When it’s ours, the plants, fruits and vegetables we’ve lovingly cared for, nursing them through dry spells and flicking off Japanese beetles, we’re proud of the end result, no matter how imperfect it might look to the passerby. After all, beauty is in the eye of the beholder, right?
It turns out, it’s not only us gardeners who are embracing the imperfections among us. A movement is underway to educate consumers that picking up an apple with a few blemishes or cauliflower that’s a little yellowish is just as good as the “perfect” food we’re used to. A venture called Imperfect Produce is helping educate Americans about produce with blemishes and that it’s not only okay, but good for the food supply to not let it go to waste. Other organizations are helping encourage farmers to set aside the imperfect produce for food banks rather than just tossing it in the garbage pile. And Raley’s, a supermarket chain in California, is launching a campaign to educate consumers about imperfect produce and market some of its own through a pilot program they’re calling “Real Good.”
One of the drivers for this movement is the amount of food that goes to waste. According to the Natural Resources Defense Council, anywhere from 1 to 30 percent of food grown by farmers doesn’t even get to the grocery store, contributing to the $2.6 trillion in food waste in the United States each year.

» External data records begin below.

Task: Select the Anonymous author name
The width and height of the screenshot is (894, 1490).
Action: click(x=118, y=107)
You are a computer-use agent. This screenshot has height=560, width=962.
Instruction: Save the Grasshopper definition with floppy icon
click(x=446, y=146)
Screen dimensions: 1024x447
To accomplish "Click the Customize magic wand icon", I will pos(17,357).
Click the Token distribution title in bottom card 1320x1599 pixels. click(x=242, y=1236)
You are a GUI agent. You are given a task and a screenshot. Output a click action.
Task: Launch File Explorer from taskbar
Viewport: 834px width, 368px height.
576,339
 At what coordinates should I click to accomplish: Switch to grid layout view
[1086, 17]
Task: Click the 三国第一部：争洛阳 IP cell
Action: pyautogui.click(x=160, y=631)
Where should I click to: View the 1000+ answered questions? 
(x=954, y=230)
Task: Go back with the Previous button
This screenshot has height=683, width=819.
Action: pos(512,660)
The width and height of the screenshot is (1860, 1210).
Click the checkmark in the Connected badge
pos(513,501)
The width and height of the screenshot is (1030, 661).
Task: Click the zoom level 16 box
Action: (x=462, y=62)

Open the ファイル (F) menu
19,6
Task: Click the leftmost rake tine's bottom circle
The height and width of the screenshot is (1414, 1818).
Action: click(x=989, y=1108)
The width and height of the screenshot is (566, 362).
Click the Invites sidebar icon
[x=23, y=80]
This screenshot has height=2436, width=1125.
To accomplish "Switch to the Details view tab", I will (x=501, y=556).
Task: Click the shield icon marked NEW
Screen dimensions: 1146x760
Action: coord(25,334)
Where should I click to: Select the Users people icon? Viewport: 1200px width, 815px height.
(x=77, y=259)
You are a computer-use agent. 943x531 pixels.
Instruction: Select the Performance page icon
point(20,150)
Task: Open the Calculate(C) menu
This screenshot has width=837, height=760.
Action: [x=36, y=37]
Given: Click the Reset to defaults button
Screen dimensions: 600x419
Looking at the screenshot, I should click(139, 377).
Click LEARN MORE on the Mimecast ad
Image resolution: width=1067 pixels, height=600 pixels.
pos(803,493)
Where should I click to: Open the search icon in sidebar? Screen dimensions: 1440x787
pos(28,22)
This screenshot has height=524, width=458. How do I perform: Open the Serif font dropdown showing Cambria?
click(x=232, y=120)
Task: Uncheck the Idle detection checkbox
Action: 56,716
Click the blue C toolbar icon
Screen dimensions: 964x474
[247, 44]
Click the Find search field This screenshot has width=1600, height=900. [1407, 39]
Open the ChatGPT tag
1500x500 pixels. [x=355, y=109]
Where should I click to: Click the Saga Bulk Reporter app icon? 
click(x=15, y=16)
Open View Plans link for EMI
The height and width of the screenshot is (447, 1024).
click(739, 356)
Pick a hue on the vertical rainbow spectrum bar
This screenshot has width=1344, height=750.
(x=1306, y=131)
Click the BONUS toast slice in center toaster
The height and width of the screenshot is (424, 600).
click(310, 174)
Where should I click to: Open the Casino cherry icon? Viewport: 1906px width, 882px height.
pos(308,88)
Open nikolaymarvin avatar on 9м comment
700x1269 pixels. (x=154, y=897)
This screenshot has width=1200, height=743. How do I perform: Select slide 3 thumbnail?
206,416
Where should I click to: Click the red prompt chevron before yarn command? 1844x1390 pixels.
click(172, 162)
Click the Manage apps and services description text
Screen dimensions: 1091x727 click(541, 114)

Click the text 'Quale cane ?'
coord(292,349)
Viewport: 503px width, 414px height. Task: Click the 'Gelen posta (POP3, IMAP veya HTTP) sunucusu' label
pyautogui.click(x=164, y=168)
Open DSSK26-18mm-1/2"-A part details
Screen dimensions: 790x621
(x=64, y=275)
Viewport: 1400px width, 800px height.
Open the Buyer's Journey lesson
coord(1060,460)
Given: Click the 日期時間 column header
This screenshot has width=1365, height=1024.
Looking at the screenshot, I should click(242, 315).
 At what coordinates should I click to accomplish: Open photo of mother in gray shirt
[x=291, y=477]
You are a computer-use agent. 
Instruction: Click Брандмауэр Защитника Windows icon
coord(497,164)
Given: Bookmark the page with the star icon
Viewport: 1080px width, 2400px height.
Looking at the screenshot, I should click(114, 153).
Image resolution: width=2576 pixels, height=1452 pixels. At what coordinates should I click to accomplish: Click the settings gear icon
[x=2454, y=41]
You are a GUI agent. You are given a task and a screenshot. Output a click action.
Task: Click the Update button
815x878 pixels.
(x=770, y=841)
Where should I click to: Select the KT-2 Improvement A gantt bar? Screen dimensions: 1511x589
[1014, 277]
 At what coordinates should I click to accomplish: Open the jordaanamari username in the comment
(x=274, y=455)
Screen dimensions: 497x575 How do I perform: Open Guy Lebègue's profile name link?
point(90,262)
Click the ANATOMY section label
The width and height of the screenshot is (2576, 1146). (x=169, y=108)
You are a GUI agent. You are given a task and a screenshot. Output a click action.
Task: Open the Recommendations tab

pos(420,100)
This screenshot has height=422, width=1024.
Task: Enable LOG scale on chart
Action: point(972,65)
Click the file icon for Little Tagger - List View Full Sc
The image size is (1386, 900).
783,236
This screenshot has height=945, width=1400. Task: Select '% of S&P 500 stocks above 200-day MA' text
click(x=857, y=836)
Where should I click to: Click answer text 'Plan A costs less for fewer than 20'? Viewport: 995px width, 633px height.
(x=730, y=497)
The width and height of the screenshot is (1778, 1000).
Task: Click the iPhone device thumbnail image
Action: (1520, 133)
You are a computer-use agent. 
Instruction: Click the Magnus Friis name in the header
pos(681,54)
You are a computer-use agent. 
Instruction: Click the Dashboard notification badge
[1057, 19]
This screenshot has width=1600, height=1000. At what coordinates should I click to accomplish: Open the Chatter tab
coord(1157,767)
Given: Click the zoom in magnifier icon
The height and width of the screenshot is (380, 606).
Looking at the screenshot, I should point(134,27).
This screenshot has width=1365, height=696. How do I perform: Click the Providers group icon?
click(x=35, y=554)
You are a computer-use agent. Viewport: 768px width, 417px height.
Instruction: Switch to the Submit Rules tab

Who knows where all of this will lead. I just like the fact that people are thinking about it. I know my hibiscus gets eaten by Japanese beetles and my cherry tomatoes have spots on them probably because I shun the use of chemicals on my garden. And while I’m not able to get on any type of soapbox, because I don’t buy organic foods for my family (unless they happen to be the same price or less as their non-organic counterpart), I am all for using less chemicals. So even though I know fertilizers and pesticides are part of what makes our big farms so productive, maybe there’s hope that if we all start accepting produce that’s just a little less than perfect, farmers will become less dependent on chemicals. And that could be a good thing.